Open-Assistant
Open-Assistant copied to clipboard
multi language code competiton / challange dataset
similar to #330
Applications like codewars & leetcode give you prompts with a use case, sample data & expected results, they have this for many languages, you can also see the working results, they track the function runtime & memory usage.
What would be required:
- a prompt ("code challenge")
- test cases
- code validation
what would be Optional to measure:
- performance
Why is this useful?
language models are used to create & explain code, by giving it prompts with many working implementations we can let the assistant generate:
- high quality code
- convert one programming language to another
semi related to #279
Hi are you proposing to actually hold a competiton, or scrape data from a competition?

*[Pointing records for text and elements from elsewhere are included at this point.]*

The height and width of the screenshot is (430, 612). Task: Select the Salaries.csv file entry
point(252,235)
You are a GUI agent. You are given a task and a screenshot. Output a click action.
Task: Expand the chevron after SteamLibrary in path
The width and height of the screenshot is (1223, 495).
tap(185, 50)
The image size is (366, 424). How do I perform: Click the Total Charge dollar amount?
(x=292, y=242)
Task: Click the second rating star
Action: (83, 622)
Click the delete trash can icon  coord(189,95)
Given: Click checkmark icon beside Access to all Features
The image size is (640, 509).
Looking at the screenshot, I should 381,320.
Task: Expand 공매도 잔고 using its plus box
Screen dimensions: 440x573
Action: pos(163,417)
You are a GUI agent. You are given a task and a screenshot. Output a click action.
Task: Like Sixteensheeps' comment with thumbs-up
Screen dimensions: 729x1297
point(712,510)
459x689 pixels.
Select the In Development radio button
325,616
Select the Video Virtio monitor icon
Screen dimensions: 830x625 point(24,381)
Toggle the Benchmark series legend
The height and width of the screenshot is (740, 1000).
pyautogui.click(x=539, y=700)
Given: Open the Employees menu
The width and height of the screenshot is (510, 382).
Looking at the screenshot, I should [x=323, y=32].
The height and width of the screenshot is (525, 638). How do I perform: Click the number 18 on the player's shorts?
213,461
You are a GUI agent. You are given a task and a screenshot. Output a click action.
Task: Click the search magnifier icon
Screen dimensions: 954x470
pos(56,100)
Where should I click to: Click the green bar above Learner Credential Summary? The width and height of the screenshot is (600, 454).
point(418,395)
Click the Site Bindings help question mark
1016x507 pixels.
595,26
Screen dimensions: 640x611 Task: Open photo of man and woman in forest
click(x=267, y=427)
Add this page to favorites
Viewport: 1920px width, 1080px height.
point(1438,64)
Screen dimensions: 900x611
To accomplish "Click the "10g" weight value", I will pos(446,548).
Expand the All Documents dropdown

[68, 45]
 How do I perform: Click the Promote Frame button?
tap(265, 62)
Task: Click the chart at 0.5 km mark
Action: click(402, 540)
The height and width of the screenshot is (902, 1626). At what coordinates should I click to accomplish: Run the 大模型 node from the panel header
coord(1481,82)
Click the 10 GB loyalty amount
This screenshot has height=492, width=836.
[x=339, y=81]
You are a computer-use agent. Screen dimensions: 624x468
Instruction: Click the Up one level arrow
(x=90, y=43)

@extreme4all we will just seed our model from pretrain language model from codefor this and see the result. Do you have any suggestion for existing public dataset?
Hi are you proposing to actually hold a competiton, or scrape data from a competition?
both, maintaining our own dataset would probably have the highest quality for the purposes of the project. initially questions & solutions can be scraped from competitions, but do they allow us to do this
@extreme4all we will just seed our model from pretrain language model from codefor this and see the result. Do you have any suggestion for existing public dataset?
i don't know of any public dataset, what is codefor?
@theblackcat102 i found this dataset: https://github.com/codereport/LeetCode
Also this one looks promisisng. https://huggingface.co/datasets/bigscience/xP3/tree/main/code
@extreme4all would you want to add this dataset into our dataset in instruction->answer form. We would need to make sure the code is executable.
@momegas another issue is dealing with xp3. but no one has been assigned it. Would you be interested in working on it?
Im not sure what the outcome of this issue is though. A well curated dataset uploaded to a Hugging Face repo?
@extreme4all would you want to add this dataset into our dataset in instruction->answer form. We would need to make sure the code is executable.
indeed i think it would be valuable to have such dataset in instruction -> answer form.
And indeed validating if the code is executable and meets some tests is required
i have two ideas:
- use code_contests, which was collected from codeforces/Aizu/atcoder/codechef/HackerEarth by deepmind, and was used for pretraing for alphacode, (Apache 2.0/CC BY 4.0 license)
- scrape problems from leetcode (2500+problems, includes problem description, input/output test cases and soutions implemented with different programming languages(need to parse from posts in the discussion sections))
We are now using code contest and leetcode data